Parimenti ha scelto di operare Jean-Paul Gaultier con la sua haute couture: laddove i profumi della maison sono ancora campioni di vendite ma il suo creatore ha deciso di ritirarsi dall’agone della moda con la collezione haute couture primavera-estate 2020, la creazione dell’alta moda che porta ancora il suo nome è affidata a un designer diverso a ogni stagione, molto simile o anche molto distante (come nel caso del peruviano Haider Ackermann) dall’estetica del vulcanico francese. Un’operazione che ha consentito al brand non solo di rimanere presente nel calendario, ma anche di restare rilevante, attraverso un processo giocoso di risignificazione del brand assai apprezzato dagli addetti ai lavori.
In altri casi, la funzione di questo segmento di mercato può anche essere quella di fungere da laboratorio di sperimentazione – sottile esercizio di soft power – per dimostrare ai clienti e ai competitor gli alti livelli di ingegneristica artigianale raggiunti all’interno dei propri atelier (come nel caso di Balenciaga o di Iris Van Herpen). Infine, per quanto nel 2023 possa sembrare quasi fané, esistono ancora i brand che realizzano vestiti haute couture perché, semplicemente, esistono donne con le risorse economiche e le occasioni adatte a usarli (Chanel, Giorgio Armani Privé).
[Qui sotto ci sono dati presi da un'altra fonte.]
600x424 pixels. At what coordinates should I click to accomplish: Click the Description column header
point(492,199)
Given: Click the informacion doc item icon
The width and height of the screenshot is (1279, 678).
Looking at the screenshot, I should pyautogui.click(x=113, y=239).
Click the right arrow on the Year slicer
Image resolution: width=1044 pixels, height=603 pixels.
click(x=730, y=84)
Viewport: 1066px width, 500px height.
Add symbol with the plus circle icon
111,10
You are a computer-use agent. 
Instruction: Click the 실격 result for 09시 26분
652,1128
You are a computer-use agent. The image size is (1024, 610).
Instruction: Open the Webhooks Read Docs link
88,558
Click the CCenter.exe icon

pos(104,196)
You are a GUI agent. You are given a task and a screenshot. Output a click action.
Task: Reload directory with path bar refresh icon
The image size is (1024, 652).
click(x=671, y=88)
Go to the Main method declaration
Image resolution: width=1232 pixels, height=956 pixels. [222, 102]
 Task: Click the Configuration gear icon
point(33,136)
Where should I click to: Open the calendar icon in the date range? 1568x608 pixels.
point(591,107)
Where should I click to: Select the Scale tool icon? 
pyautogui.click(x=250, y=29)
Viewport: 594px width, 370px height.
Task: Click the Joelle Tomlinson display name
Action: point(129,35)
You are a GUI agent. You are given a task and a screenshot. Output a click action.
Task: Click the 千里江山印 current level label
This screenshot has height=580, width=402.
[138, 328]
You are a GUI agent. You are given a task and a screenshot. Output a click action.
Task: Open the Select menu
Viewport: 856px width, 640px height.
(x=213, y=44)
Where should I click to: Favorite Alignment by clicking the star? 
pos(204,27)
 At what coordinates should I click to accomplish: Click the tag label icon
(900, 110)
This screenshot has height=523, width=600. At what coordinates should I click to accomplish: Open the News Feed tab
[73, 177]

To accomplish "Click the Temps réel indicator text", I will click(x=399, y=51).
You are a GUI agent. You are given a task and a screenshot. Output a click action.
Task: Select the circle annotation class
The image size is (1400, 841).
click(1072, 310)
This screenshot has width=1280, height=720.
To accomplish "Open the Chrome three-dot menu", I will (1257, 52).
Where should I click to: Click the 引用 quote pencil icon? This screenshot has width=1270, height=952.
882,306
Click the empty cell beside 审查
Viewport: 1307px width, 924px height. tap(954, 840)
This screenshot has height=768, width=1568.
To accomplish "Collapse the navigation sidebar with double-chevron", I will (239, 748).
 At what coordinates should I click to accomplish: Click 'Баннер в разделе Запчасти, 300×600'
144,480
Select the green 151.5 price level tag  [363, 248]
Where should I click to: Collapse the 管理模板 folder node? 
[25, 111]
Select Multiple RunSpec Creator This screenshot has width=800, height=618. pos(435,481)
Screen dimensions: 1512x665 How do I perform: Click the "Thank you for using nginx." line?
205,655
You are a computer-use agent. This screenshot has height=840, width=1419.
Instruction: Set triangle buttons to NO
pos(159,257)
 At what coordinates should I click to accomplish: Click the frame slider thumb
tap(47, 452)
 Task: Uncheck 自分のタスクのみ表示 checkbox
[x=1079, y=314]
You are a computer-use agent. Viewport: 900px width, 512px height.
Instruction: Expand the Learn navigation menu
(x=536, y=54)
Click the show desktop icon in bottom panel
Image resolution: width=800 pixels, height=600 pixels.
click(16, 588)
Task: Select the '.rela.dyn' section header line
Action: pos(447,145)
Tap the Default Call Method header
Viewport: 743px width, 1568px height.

Nel frattempo, nascono esperimenti di couture eco-consapevole che operano al di fuori degli apparati ufficiali: è il caso di Renaissance, ente non-profit francese che ricicla pezzi vintage delle maison, aggiungendovi una buona dose di creatività. Le giacche color bronzo sono ricavate da pantaloni di seconda mano di Etro sopra cui si ricamano catene di un’azienda andata in bancarotta; i kilt navy sono traslati su chiffon di seta proveniente dalle giacenze di un atelier ormai chiuso; i vestiti corsetto arancio mandarino sono realizzati con cravatte di vecchie uniformi del personale degli aeroporti parigini. Dietro Renaissance, nato nel 2018, c’è la firma di Philippe Guilet, assistente design di Karl Lagerfeld, e prima ancora di Thierry Mugler e Jean-Paul Gaultier. Dopo aver ricevuto finanziamenti dal governo francese e anche dal gruppo Kering, nel 2019 Guilet ha aperto un atelier a Cité du Vercours, complesso di edilizia popolare a Villejuif, nella periferia parigina, offerto da Action Logement, associazione di sviluppo urbano.
E la differenza con molti degli atelier parigini non è solo nel capo, ma anche nelle risorse umane impiegate: Guilet ha infatti selezionato inizialmente quindici migranti provenienti da Ghana, Marocco, Tunisia, o rifugiati dall’Ucraina e dall’Afghanistan, a cui ha insegnato le metodologie della couture, come il “metodo Grès”, ossia il drappeggio fluido degli abiti brevettato da Madame Grès.
Il progetto ha macinato collezioni – vendute a luglio 2021 alla casa d’aste Drouot di Parigi – tramite le donazioni di privati. In alcuni casi, gli abiti di Renaissance sono finiti sugli schermi di Netflix (nella popolare serie Emily in Paris) e, nel mentre, il suo programma di formazione ha permesso ai suoi primi studenti di trovare impiego negli uffici stile di Saint Laurent, Chloé, Dior e Alaïa. Una variazione originale sul tema couture che forse non farà scuola, ma è utile a dimostrare come la fascia più elitista del mercato del lusso sia destinata a una lunga vita, tramite metamorfosi e reincarnazioni, durando probabilmente ben più di altri cento anni, con buona pace dei sociologi marxisti.